Otterspitsmuis, (subfamilie Potamogalinae), een van de drie soorten amfibische en vleesetende tropische Afrikaanse insecteneters die niet "waar" zijn spitsmuizen (familie Soricidae). Allen zijn nachtdieren en holen in holten en holen in rivieroevers; tunnelingangen zijn onder water. Otterspitsmuizen hebben kleine ogen en oren en een vlezige brede, platte snuit die eindigt in een leerachtig kussen. De snuit is rijkelijk bedekt met gevoelige snorharen. De randen van de achterpoten hebben franjes van de huid en de tweede en derde teen zijn versmolten.
De reuzenotterspitsmuis (Potamogale velox) heeft de lichaamsvorm, vachttextuur en kleur van een rivier Otter maar is kleiner. Hij weegt minder dan 400 gram (0,9 pond) en heeft een lichaam van 27 tot 33 cm (11 tot 13 inch) lang en een iets kortere staart. Meer spitsmuizen lijken de twee dwergsoorten (geslacht) Micropotamogaal), de Ruwenzori-spitsmuis (M. aardenzoriori) en de Nimba-otterspitsmuis (
De gigantische waterspitsmuis is snel en stuwt zichzelf door het water met zij-aan-zij bewegingen van zijn rug en staart in een sinusvormige beweging. De achterpoten worden stevig tegen de staart gehouden en dit resulteert in een gestroomlijnde lichaamsconfiguratie. De dwergspitsmuizen gebruiken hun voeten om te zwemmen en duiken, en ze drijven vaak op het oppervlak, gesteund door hun vacht. Prooien worden onder water gevangen, maar worden meestal aan de wal gegeten. De gigantische waterspitsmuis geeft de voorkeur aan zoetwaterkrabben, die hij omdraait en doodt met een snelle hap. De spitsmuis scheurt vervolgens de zachte onderkant om bij het vlees te komen. Aquatische weekdieren, aquatische insectenlarven en nimfen, vissen en kikkers worden ook gegeten. De dwergotterspitsmuizen geven de voorkeur aan regenwormen en waterinsectenlarven en nimfen, maar ze jagen ook op kleine krabben, vissen en kikkers. Gigantische waterspitsmuizen baren een of twee nakomelingen; dwergwaterspitsmuizen produceren één tot vier.

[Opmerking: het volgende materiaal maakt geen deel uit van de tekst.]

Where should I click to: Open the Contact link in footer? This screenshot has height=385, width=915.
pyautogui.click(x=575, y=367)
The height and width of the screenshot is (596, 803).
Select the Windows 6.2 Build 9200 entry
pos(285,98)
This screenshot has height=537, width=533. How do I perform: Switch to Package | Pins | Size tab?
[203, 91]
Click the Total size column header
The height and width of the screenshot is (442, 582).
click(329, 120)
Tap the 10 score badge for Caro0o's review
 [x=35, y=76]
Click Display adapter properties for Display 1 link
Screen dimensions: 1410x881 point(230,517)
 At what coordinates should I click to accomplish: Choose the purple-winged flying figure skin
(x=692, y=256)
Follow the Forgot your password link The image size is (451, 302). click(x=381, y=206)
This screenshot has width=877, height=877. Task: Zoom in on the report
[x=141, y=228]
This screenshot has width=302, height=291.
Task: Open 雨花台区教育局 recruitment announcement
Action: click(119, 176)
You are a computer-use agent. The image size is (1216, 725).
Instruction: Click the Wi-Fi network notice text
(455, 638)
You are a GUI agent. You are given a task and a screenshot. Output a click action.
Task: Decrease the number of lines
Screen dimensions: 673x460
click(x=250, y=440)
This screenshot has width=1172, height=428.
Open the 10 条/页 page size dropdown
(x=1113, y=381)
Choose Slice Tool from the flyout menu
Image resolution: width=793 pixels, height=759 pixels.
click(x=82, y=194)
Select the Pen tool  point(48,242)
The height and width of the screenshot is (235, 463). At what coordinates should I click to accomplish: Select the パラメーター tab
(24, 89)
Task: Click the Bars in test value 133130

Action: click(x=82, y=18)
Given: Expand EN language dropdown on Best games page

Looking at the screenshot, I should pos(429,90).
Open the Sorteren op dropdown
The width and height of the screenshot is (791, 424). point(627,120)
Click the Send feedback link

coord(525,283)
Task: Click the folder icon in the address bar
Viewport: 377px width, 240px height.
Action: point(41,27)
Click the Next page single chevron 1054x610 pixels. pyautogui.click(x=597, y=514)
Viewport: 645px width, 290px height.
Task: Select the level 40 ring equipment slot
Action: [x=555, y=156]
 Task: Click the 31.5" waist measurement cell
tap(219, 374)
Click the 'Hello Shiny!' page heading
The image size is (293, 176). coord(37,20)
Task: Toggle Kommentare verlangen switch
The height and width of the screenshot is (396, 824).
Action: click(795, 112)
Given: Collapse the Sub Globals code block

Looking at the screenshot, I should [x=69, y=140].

De gigantische waterspitsmuis heeft de breedste verspreiding en komt voor in centraal Afrika, van het zuiden van Nigeria tot Angola en van het oosten tot de Rift Valley, van zeeniveau tot 1800 meter (5900 voet). De Nimba-spitsmuis is alleen bekend van de Nimba-reeks regio van West-Afrika. De Ruwenzori-spitsmuis is beperkt tot de Ruwenzori regio van Oeganda en Zaïre. Allen bewonen laagland en bergachtig tropisch regenwouden. De gigantische otterspitsmuis wordt gevonden in snelstromende bergstromen, grote, snelle rivieren, trage kuststromen en moerassen. Dwergotterspitsmuizen worden geassocieerd met berg- en laagland snelstromende beken en kleine rivieren in bossen, savannes en akkers.
Otterspitsmuizen vormen een onderfamilie (Potamogalinae) van de familie Tenrecidae (orde Soricimorpha), die behoort tot een grotere groep zoogdieren die insecteneters worden genoemd. De naaste verwanten van de spitsmuizen zijn de tenrecs van Madagaskar, met name de amfibische tenrec (Limnogale mergulus).
Uitgever: Encyclopedie Britannica, Inc.